Exercise objective
In the material below, find the line that contains "Expand the Contacts" and the line that contains "Viewport: 1481px width, 812px height.", then write out exactly those two lines and everything between them.
========================================
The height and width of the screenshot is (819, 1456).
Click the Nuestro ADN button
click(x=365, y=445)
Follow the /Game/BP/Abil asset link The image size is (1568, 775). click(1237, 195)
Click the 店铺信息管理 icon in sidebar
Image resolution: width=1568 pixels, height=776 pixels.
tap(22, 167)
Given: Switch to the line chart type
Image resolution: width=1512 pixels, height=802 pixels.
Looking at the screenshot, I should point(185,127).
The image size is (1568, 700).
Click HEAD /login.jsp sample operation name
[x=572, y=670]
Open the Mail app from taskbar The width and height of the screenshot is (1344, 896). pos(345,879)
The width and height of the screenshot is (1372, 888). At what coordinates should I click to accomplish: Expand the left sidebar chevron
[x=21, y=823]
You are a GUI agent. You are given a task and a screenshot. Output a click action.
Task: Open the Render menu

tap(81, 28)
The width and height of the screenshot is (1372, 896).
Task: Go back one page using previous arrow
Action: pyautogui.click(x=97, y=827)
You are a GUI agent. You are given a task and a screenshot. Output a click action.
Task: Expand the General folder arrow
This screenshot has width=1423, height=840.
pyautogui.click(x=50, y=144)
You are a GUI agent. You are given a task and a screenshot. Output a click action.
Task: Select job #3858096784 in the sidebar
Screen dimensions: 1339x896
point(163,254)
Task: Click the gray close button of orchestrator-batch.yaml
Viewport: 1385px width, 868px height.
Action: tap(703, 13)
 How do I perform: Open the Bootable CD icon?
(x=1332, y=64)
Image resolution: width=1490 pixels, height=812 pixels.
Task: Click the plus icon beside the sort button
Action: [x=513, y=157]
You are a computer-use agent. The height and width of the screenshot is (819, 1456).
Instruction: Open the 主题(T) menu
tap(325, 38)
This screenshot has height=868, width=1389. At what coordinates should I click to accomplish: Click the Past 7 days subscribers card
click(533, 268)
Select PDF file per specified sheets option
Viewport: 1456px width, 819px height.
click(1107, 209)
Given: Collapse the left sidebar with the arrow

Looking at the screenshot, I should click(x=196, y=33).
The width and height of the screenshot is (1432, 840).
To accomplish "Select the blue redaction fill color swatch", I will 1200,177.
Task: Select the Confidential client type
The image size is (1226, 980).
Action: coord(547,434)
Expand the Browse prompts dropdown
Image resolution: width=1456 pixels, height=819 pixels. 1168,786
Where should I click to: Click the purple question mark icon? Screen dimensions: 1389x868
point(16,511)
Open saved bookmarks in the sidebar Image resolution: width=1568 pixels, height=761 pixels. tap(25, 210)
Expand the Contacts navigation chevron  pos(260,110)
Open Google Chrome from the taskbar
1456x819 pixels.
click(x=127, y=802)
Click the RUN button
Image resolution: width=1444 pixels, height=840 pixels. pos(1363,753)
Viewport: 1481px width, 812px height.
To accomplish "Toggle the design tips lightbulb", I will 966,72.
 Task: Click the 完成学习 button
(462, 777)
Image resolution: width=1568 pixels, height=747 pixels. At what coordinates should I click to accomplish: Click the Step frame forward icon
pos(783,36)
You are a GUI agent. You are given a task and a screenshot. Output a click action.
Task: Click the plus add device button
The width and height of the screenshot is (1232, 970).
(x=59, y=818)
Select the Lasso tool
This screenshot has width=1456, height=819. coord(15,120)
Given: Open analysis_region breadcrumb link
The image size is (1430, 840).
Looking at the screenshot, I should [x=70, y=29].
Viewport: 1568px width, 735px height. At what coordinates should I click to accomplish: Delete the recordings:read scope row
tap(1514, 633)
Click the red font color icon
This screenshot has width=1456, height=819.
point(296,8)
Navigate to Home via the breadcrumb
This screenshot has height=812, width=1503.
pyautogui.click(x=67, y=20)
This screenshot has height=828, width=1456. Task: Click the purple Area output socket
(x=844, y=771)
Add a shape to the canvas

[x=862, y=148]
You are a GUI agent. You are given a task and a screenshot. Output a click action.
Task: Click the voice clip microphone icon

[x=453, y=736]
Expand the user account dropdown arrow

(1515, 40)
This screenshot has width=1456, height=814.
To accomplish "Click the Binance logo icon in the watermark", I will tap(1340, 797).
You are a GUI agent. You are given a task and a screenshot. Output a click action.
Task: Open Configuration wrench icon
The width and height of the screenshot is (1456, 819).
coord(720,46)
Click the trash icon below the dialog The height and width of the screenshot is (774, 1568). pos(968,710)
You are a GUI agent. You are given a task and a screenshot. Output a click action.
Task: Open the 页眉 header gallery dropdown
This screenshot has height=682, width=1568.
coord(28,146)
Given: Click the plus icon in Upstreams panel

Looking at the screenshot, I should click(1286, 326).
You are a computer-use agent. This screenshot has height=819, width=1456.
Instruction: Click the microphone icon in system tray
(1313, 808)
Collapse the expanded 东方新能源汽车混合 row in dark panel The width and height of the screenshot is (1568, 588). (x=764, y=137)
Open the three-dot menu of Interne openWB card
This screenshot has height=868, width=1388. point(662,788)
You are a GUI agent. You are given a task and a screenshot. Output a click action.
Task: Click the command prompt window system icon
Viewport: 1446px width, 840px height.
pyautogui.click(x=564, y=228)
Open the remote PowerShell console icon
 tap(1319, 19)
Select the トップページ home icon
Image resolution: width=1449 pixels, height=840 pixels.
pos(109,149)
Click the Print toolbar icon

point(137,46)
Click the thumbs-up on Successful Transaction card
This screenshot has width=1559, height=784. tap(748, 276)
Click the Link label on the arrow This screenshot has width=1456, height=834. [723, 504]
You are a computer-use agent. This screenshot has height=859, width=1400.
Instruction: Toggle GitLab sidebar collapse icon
========================================
Exercise solution
Expand the Contacts navigation chevron  pos(260,110)
Open Google Chrome from the taskbar
1456x819 pixels.
click(x=127, y=802)
Click the RUN button
Image resolution: width=1444 pixels, height=840 pixels. pos(1363,753)
Viewport: 1481px width, 812px height.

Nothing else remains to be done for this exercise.